When I first started out, I had a ton of ideas I wanted to share. But as time went on, I had to think about it; dwell more on what may help myself and others. I may have lost followers, and that is okay. This is mainly for me and those that want to know what keeps me going after almost 18 years of this wonderful, yet dreadful disease.
As I woke up this morning, I had a long list of things I was planning to do. Here is a small portion of that list: thin the raspberry bed; pick the tomatoes; pick the rest of the peaches; finish drying the old peaches; can the tomatoes; make a fresh batch of salsa; freeze the peaches; make several batches of raspberry-pepper jelly; and then start dinner and relax in front of the TV with my husband while all these things simmered on the stove or oven.

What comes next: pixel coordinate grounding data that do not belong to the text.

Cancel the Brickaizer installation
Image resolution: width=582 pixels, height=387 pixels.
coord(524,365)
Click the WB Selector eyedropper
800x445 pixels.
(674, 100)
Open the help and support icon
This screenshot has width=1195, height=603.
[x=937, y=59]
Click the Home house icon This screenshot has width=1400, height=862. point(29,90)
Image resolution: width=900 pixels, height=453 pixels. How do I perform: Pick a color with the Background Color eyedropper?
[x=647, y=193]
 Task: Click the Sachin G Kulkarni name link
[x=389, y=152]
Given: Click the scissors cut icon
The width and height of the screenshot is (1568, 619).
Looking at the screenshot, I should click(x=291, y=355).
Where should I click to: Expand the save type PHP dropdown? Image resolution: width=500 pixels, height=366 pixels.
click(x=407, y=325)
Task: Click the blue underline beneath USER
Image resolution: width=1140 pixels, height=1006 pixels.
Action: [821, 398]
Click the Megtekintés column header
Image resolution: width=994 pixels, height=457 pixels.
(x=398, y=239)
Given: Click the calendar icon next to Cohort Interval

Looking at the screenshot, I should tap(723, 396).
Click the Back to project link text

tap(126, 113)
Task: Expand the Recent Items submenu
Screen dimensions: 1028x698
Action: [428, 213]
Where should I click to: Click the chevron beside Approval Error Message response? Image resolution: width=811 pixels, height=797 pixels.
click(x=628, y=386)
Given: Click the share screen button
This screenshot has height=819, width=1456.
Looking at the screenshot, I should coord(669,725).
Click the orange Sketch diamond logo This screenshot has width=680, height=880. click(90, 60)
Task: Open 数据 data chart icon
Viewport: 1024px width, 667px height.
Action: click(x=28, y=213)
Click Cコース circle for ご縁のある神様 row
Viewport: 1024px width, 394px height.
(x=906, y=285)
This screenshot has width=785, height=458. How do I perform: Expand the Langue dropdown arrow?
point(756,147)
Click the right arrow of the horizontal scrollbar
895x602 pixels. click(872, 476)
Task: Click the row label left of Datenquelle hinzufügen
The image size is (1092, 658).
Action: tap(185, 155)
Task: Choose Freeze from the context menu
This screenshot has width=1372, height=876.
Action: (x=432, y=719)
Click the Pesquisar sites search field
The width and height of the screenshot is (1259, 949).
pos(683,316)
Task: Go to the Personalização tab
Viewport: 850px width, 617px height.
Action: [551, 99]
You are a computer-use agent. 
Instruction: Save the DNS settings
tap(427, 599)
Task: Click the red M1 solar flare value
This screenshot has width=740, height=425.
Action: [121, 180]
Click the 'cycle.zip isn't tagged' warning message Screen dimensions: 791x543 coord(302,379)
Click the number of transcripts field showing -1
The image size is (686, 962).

Hahaha! That was the old days. As soon as I climbed out of bed and my leg seized up, I knew my list went out the window. So here is my list as of now at 11:37 am. I took a shower (without washing my hair since this would do me in for the rest of the day), grabbed a half Pop-Tart for breakfast (not my normal meal mind you), and headed out to the raspberry patch. I had to do SOMETHING on my list. I got 1/8th of it done and I was finished. Kaput! The end. My husband is now out there with my son working on the fall clean up for me.
So I am thinking of my yard and all the things I used to do. All the things I LOVED to do and took for granted.
But this is not to be a pity party. It's to make us think. What other things do we take for granted? Here's a list I came up with for me.
My family. My daughter came up for two weeks to help me with a huge project I was doing recently. I was really thankful she came. She left her husband and her busy life--no questions asked. She helped with my housework, my project, my sanity. Her husband even came up the day before the big event and help with the activity. My husband and and son are always there to help with the housework and yard work. They see when I have reached the end of my rope and step in. Both sets of parents are ones that are always there. They listen and talk to me when things get hard. We take fun trips together.
My health. I was never really sick until I was diagnosed with MS at 28. I was active, hiked, camped, hunted, and fished. I worked with youth groups and was a camp counselor. And until last year, I went to a girls' camp almost every year since I was 12. I loved it! I remember shooting my first deer and hauling it out all by myself, since the party I was with hadn't got theirs yet. The look on the men's faces as I dragged it down the hill was priceless. :) I went fishing in college with my roomies and our dates and I was the one showing them all how to gut the fish.
Now, I see a doctor almost weekly to make sure I am doing the best I can be doing. I am eating better than I've ever been (except the Pop-Tart, hehe). I take supplements and use essential oils, which have helped eliminate some of the medication I have to take. I still try to be active, just not as much as I used to be. I try to get small hikes in with my four-legged cane or walker but have to take lots of rests. Sad to say, my hunting days are over, although I still like to target practice. I like to fish and camp but not backpacking into the back-and-beyond to sleep on the ground. I have a nice trailer with a bathroom (a must for me).
Children. Growing up, I always dreamed I would have lots of children. I narrowed down the number to eight--5 boys and 3 girls. Don't ask me where I got that number. Just thought it would be nice and boys always seemed so fun to go wild with. Rick and I have been friends since high school so when we met up again at twenty-two and decided to get married, we agreed eight was a good number.
About a year after we were married, we watched three boys for this couple who were gone for the holiday weekend. The ages were 5, 3, and 2. At first, it was fun. By the time, the parents got back, Rick and I decided to reduce our desired child-count to four or five.
By the time I was diagnosed with MS, we had Jessica (3) and Taylor (1). We were told we could have more children if we wanted. The chances of our children having MS would be 2%. It was explained like this: I'd be going to Las Vegas and having a 98% chance of winning. But during the time on conception, pregnancy, and nursing, I couldn't be on any MS or any other medication. It was for us to decide.
At the time, it was a hard decision. With pray and fasting (in my religion those are dear to us), a decision was made. At no time during these past years have we ever regretted it. Now, where I stand, with my health, I could not be raising children. My daughter is 21; my son, 19. I see other families in the community of various religions with kids still in school. I get tired just looking at them. I admire and love them. I help them when I can. I buy the activity cards, support the fund raisers, and try to go to their games.
Are there times when I wish I had my eight children? Yes! But the Lord knew what He was doing when he sent me my one beautiful girl and my one handsome son. So LOVE YOUR CHILDREN--WHETHER YOU HAVE ONE OR HUNDRED. THEY ARE A BLESSING FROM HEAVEN.
There are many more things on my list I've taken for granted. Things I think about everyday. Things I was born with; things I learned; things I acquired or were given; and now because of MS or because of some other circumstances, I no longer have or can do. I try not to be bitter. It won't help my cause. Some things, I've worked around and still do, camping and gardening are examples. Some things I have had to give up, hunting or playing masterpieces on my violin. But there are always other things out there in this world to learn and to try. That is what I am going to do--one tiny step at a time!